Our technology is your competitive advantage
You want fast, cost-effective and high-precision machining. Our proprietary machining technologies help you get there. Developed over years of tireless R&D and customer-feedback analysis, our four original technologies are changing the face of manufacturing and promoting success like no other machining technologies on the market:
In machining, vibration is the greatest enemy. When structural components of the machine move, they generate rotation vibration proportional to the distance between the driving point and the center of gravity. By driving structural components at their center of gravity, DCG® (Driven at the Center of Gravity) technology minimizes vibration. This in turn optimizes the quality of machined surfaces, improves accuracy, and increases machining time and tool life.

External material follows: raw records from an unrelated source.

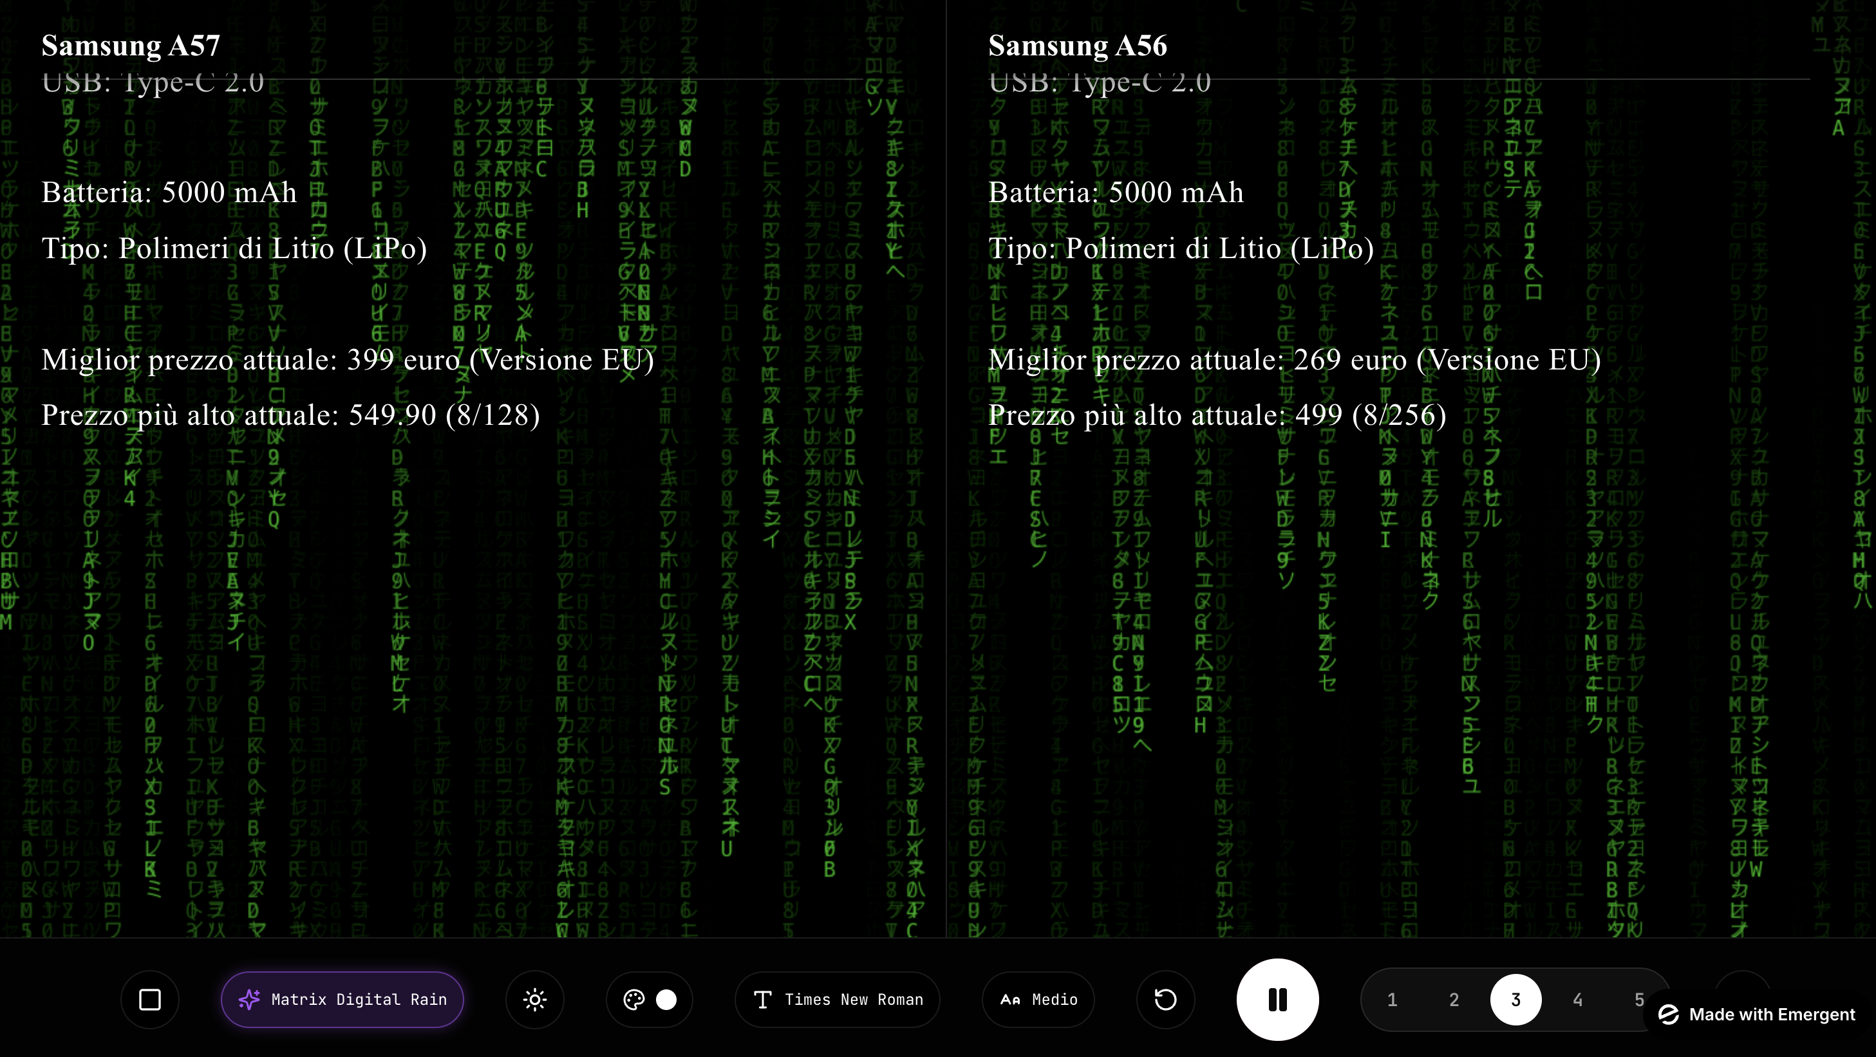The height and width of the screenshot is (1057, 1876).
Task: Open the Matrix Digital Rain effect selector
Action: pyautogui.click(x=342, y=999)
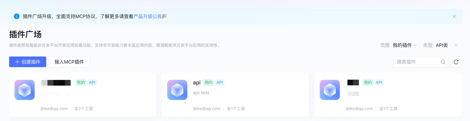Click the 创建插件 button
This screenshot has height=121, width=470.
pos(28,62)
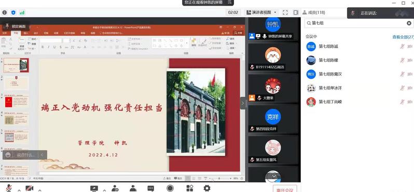
Task: Clear the 第七组 search field
Action: [x=409, y=23]
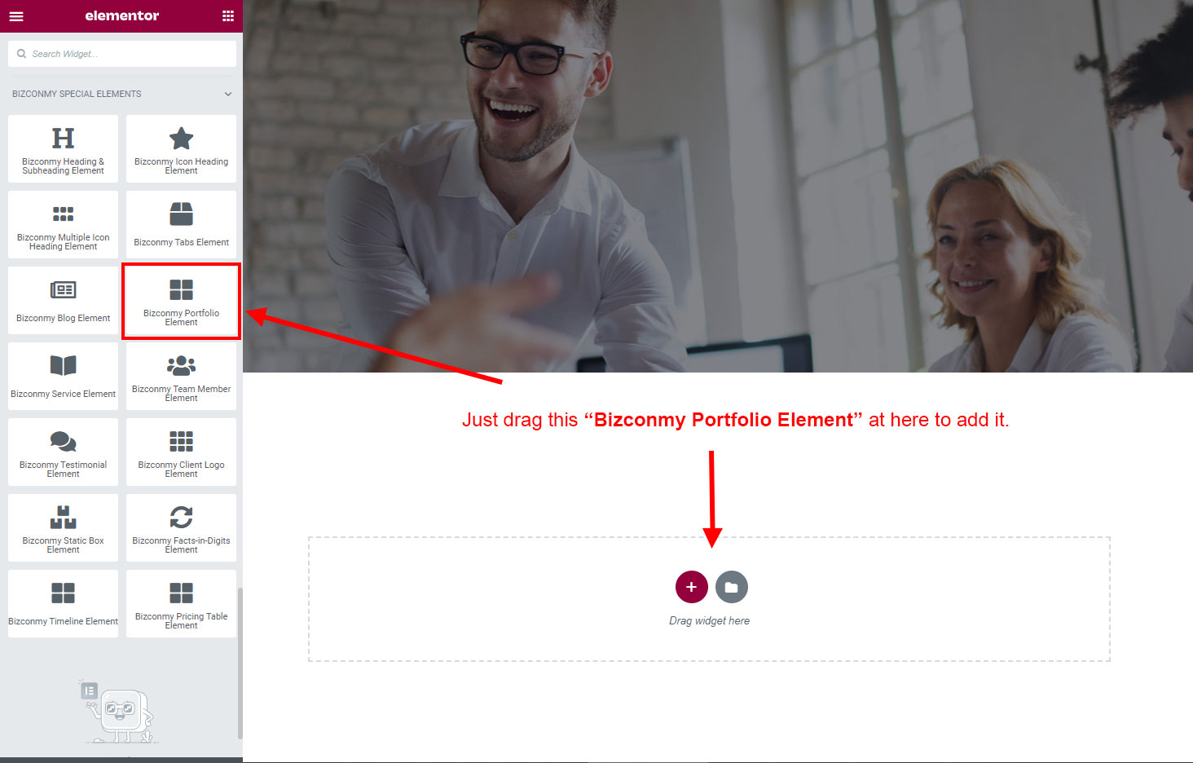Viewport: 1193px width, 763px height.
Task: Select the Bizconmy Heading & Subheading Element widget
Action: [63, 149]
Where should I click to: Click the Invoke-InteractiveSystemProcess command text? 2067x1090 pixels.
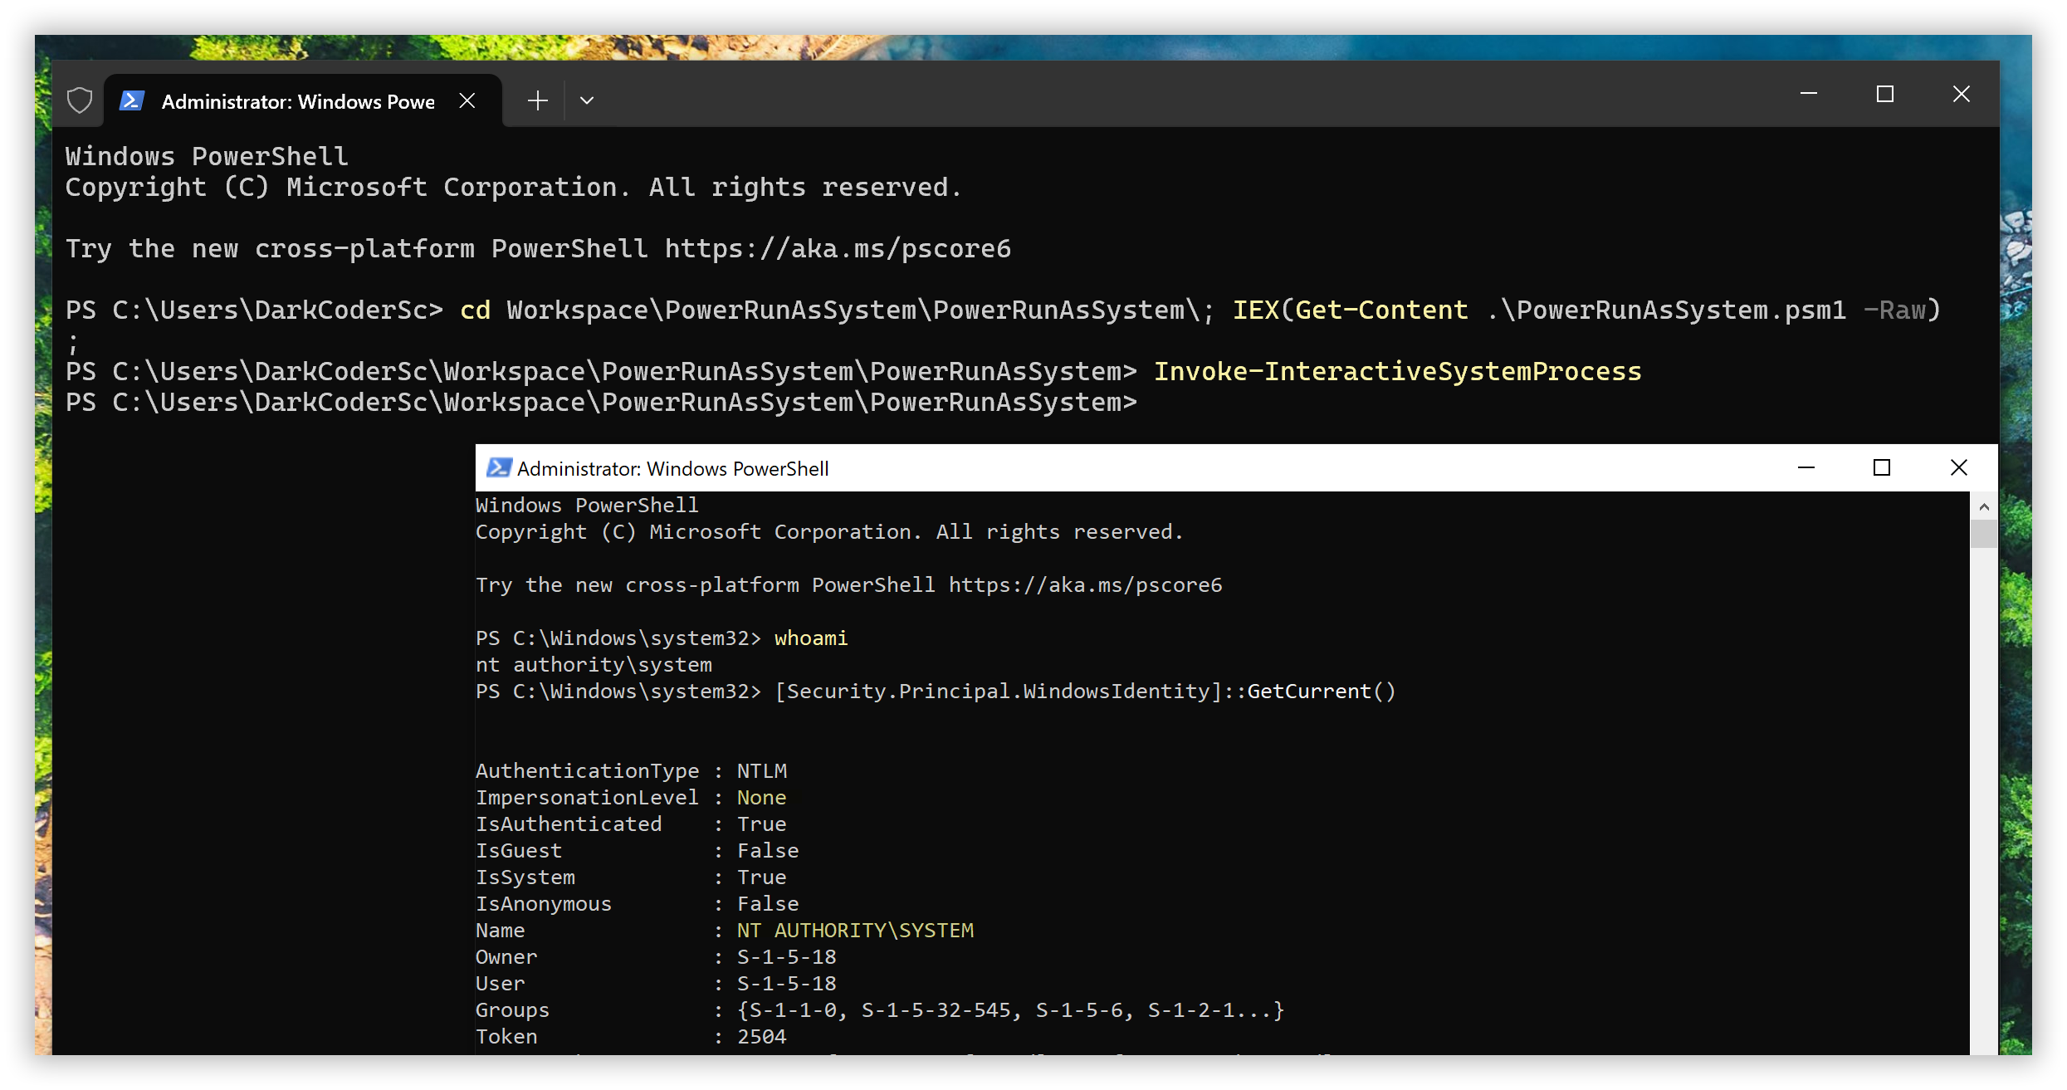(x=1397, y=371)
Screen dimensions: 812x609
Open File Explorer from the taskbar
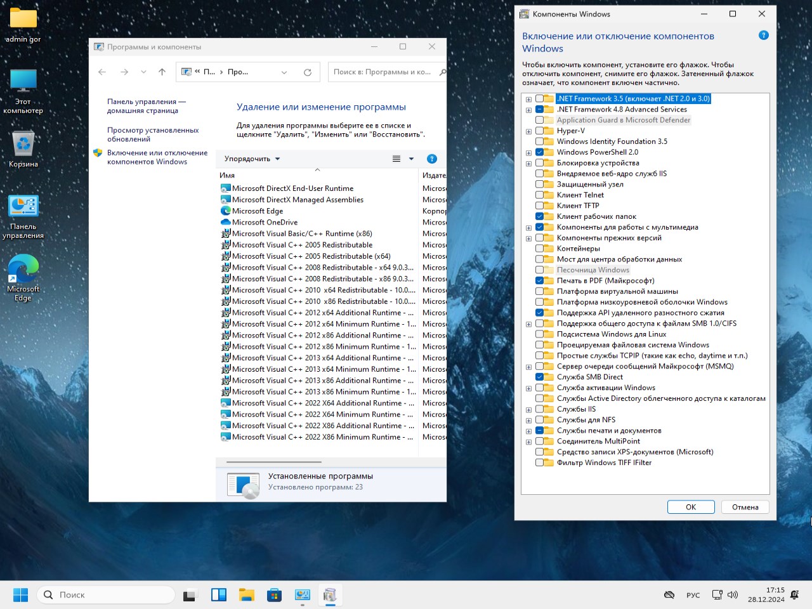coord(246,595)
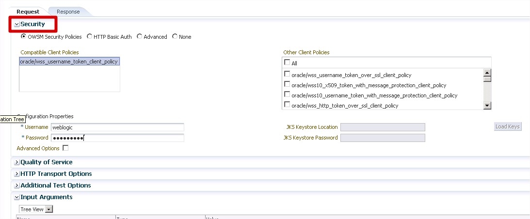The width and height of the screenshot is (530, 219).
Task: Select the Request tab
Action: (x=28, y=12)
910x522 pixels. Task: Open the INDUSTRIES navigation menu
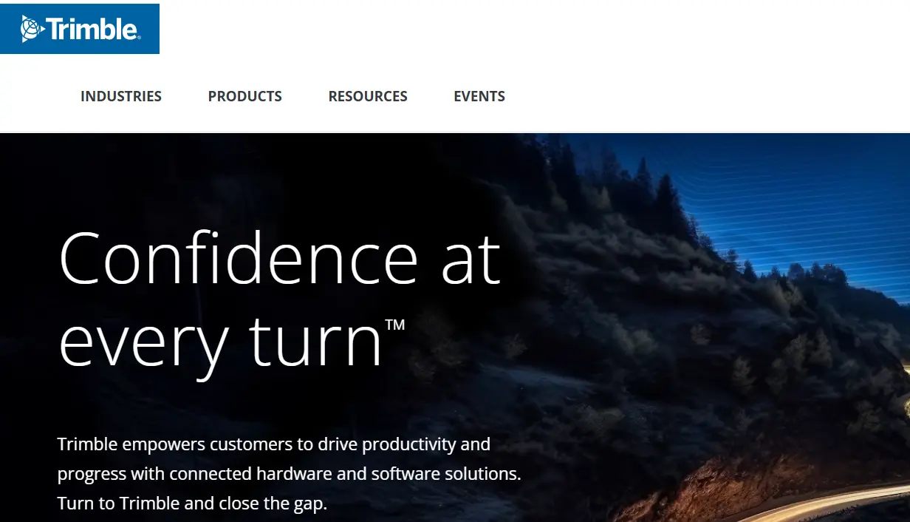121,96
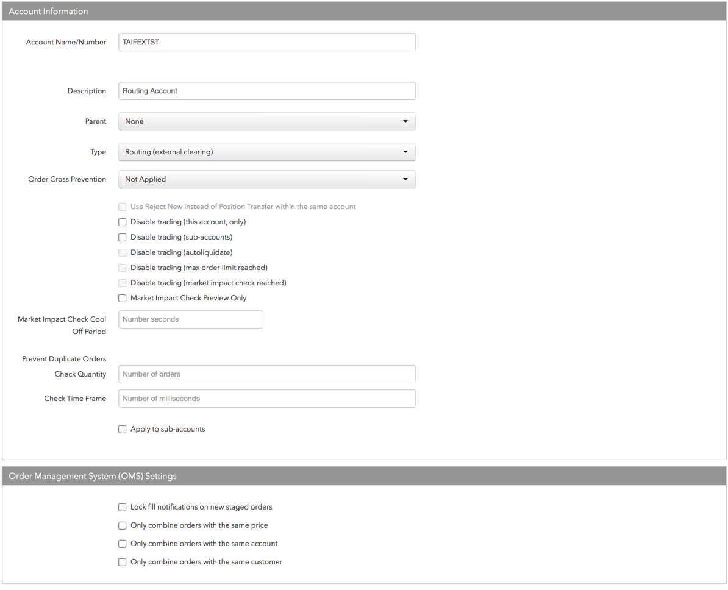The height and width of the screenshot is (590, 728).
Task: Check Only combine orders with same price
Action: pos(123,525)
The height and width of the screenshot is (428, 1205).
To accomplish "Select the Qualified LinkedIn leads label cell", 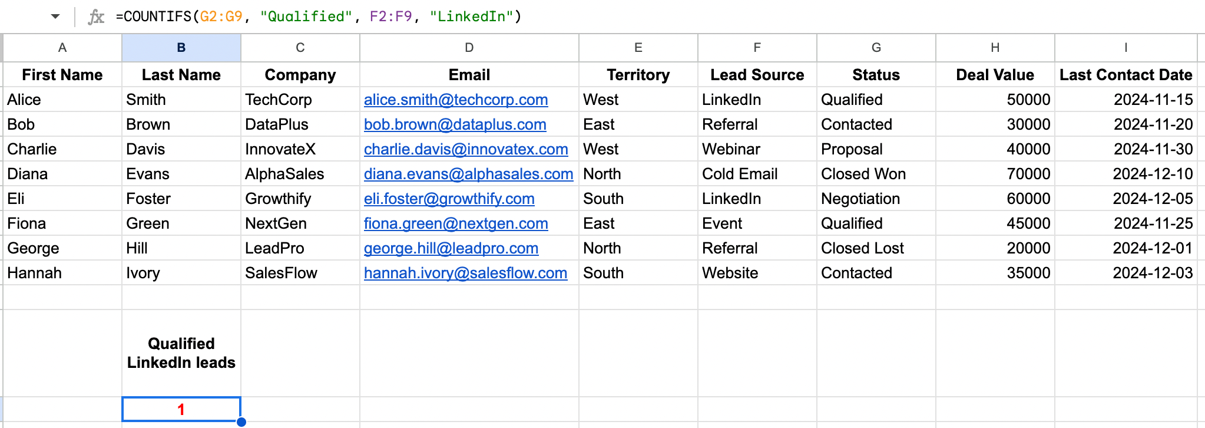I will coord(181,353).
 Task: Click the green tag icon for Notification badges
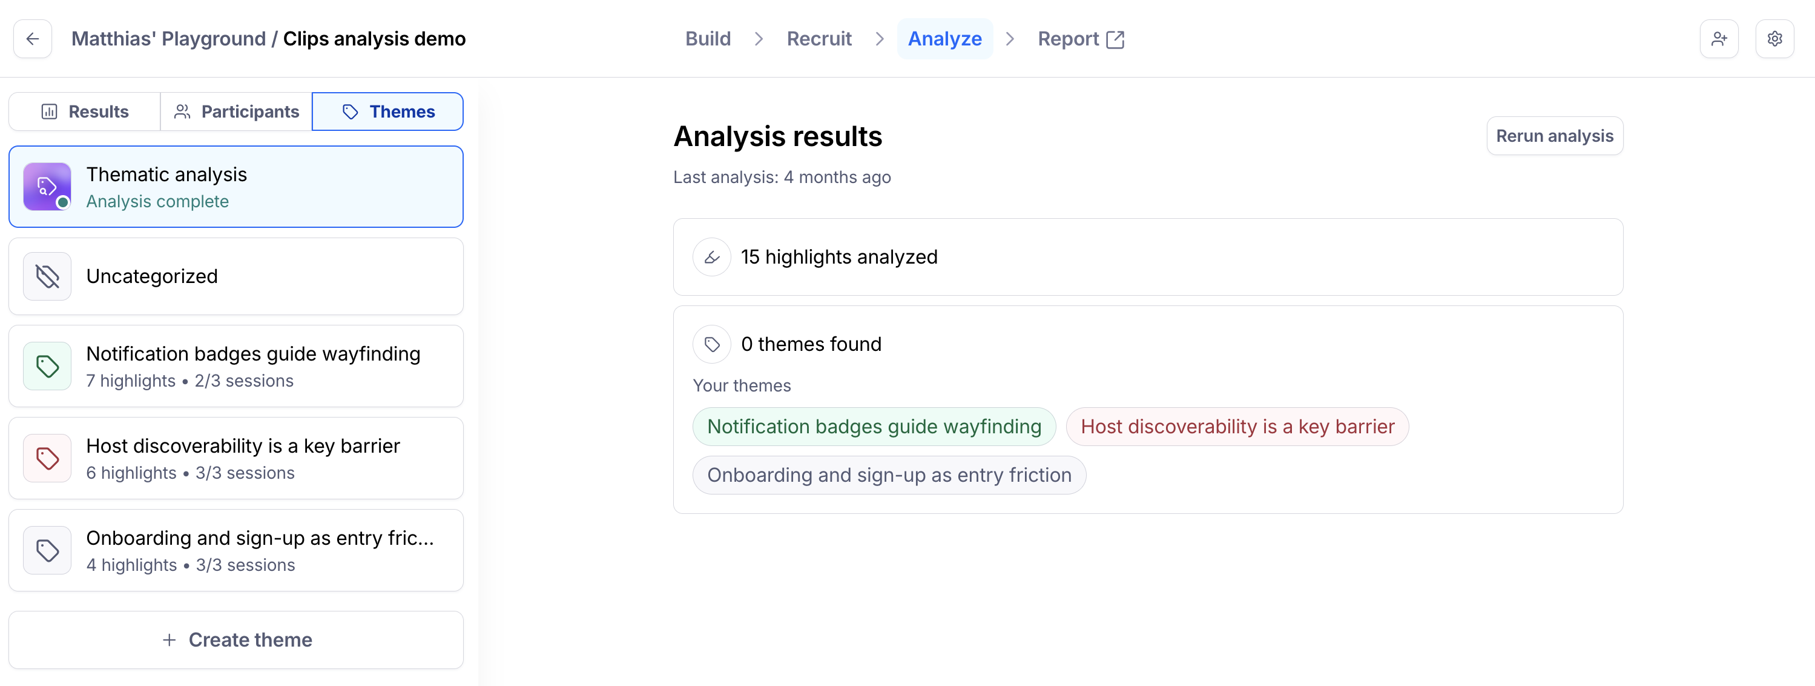click(x=47, y=366)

DDM® (Direct Drive Motor) technology transmits power directly to the rotary axes without using gears—eliminating backlash and achieving more efficient drive than ever before. Because there are fewer parts to wear out, maintenance is reduced and machine life increases. The technology greatly improves transmission efficiency when compared with conventional worm gear systems, which allows for high-speed rotation and better indexing. One hundred-percent in-house manufacturing ensures the most reliable, high-quality performance possible.
In conventional lathes, the motor must transmit power through several machine components, including gears and belts, causing heat and vibration that can negatively affect machining accuracy. By building the motor inside the turret in our BMT® (Built-in Motor Turret) system, we have dramatically improved the milling process. This revolutionary design (the first of its kind) is more energy-efficient and effective, eliminating transmission losses and improving cutting performance.
ORC® (Octagonal Ram Construction) is a revolutionary feed structure that maintains the advantage of conventional square guides—superior damping characteristics—while overcoming sliding resistance caused by high-speed travel. The heat-symmetrical structure minimizes thermal displacement, and the center of the moving part stays in the same position for the most precise high-speed machining.